**WHAT YOU WILL DO**
Restate the data that follows exactly as it stands, beginning with the first line and ending with the line that contains "Given: Click the Porsall logo".

**SOURCE RECORDS**
* * * * * * *

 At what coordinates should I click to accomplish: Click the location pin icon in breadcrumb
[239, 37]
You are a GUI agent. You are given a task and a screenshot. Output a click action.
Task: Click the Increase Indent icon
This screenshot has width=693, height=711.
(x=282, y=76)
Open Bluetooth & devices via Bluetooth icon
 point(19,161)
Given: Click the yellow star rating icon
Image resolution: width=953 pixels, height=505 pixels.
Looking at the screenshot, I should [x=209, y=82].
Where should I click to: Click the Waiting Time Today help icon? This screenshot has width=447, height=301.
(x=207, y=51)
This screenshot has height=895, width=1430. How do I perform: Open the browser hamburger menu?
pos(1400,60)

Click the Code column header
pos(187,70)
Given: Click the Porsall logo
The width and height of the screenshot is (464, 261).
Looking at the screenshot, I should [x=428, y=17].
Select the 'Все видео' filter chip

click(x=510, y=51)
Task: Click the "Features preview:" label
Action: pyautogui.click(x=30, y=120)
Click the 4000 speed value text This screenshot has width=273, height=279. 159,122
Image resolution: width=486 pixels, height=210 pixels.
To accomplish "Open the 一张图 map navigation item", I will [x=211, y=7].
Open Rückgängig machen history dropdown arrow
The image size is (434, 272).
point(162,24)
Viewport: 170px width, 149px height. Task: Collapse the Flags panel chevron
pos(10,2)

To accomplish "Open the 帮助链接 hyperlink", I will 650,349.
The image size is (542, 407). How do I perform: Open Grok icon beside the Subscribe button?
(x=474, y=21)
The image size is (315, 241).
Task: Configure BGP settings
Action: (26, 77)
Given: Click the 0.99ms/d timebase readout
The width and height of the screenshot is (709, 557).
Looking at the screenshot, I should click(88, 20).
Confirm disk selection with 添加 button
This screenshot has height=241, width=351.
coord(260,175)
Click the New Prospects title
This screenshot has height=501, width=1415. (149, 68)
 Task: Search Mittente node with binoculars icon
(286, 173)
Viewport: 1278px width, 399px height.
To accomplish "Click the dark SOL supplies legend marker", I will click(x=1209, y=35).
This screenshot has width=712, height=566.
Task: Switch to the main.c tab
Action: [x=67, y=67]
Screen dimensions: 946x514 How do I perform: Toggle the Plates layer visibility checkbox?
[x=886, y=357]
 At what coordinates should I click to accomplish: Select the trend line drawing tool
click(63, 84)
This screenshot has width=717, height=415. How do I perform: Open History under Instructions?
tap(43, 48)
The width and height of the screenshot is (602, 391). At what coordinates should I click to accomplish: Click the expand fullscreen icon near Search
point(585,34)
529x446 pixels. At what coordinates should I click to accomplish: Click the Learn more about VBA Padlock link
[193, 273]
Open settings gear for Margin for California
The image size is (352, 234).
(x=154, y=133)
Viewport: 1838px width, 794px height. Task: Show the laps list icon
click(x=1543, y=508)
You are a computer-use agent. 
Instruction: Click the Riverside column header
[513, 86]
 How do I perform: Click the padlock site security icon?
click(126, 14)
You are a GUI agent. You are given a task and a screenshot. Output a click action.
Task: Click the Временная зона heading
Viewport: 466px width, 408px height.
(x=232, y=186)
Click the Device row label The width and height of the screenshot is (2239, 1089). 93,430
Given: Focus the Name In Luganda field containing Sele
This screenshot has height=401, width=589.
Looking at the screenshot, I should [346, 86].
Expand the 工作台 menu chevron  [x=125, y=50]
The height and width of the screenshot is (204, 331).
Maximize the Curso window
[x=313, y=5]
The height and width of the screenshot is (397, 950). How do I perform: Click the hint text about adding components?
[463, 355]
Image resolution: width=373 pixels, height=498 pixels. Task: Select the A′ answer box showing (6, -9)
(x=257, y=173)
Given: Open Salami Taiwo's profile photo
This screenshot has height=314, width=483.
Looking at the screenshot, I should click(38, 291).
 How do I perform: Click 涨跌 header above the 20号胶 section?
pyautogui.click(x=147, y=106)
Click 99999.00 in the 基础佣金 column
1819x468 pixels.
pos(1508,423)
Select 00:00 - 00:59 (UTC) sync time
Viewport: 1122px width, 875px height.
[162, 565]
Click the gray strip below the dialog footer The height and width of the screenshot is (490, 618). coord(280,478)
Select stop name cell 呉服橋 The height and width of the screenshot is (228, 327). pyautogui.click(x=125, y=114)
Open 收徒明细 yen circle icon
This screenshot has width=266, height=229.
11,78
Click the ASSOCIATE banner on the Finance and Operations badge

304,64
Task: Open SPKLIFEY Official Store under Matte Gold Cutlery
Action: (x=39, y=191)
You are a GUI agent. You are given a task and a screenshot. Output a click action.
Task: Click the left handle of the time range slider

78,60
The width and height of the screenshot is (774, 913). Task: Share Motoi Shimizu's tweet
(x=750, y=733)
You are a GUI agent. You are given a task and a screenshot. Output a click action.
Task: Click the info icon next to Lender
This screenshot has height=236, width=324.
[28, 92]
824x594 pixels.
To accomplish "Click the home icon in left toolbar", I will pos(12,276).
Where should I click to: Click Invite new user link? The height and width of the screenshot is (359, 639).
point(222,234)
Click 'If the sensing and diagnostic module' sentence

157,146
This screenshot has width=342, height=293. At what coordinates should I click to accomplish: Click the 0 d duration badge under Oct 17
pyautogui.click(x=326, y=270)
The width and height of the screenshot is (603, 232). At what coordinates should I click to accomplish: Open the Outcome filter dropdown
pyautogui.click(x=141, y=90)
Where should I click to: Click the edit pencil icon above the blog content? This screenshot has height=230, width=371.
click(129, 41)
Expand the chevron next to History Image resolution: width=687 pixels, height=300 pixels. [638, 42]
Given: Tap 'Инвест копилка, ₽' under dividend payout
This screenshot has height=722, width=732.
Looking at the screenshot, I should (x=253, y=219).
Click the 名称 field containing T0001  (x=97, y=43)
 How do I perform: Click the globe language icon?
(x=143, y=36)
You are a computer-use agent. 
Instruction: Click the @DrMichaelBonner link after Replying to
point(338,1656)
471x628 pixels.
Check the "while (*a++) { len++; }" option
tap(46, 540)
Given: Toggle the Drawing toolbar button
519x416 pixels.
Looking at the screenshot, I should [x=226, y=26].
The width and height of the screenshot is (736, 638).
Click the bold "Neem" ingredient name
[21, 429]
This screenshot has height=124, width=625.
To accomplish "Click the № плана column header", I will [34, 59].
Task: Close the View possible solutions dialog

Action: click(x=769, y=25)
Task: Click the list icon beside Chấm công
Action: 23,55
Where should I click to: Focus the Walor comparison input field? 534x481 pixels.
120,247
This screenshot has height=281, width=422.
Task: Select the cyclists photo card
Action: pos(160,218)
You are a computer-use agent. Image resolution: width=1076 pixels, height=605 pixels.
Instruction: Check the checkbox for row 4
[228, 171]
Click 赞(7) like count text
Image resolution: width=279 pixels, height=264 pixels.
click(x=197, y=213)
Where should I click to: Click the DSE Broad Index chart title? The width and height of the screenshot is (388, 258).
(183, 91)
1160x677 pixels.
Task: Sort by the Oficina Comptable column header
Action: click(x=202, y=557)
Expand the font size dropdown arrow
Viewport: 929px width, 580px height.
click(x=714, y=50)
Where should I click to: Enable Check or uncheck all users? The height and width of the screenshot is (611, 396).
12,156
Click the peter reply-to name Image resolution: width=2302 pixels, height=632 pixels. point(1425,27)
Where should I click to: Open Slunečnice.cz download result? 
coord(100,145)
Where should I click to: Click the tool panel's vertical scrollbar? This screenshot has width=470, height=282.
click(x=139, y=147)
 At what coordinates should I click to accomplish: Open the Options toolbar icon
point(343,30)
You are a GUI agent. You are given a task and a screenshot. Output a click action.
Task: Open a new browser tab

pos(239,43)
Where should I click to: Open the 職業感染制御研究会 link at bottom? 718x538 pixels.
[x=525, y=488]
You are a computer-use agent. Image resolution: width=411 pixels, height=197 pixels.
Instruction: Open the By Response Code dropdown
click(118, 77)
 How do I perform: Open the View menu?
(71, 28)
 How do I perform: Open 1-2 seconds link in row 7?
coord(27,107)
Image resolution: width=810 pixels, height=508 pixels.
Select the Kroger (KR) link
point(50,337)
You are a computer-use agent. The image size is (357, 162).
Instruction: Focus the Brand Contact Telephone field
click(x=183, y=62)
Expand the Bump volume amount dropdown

* * * * * * *

**EXERCISE OUTPUT**
 At what coordinates should I click to accomplish: Click the location pin icon in breadcrumb
[239, 37]
You are a GUI agent. You are given a task and a screenshot. Output a click action.
Task: Click the Increase Indent icon
This screenshot has width=693, height=711.
(x=282, y=76)
Open Bluetooth & devices via Bluetooth icon
 point(19,161)
Given: Click the yellow star rating icon
Image resolution: width=953 pixels, height=505 pixels.
Looking at the screenshot, I should [x=209, y=82].
Where should I click to: Click the Waiting Time Today help icon? This screenshot has width=447, height=301.
(x=207, y=51)
This screenshot has height=895, width=1430. How do I perform: Open the browser hamburger menu?
pos(1400,60)

Click the Code column header
pos(187,70)
Given: Click the Porsall logo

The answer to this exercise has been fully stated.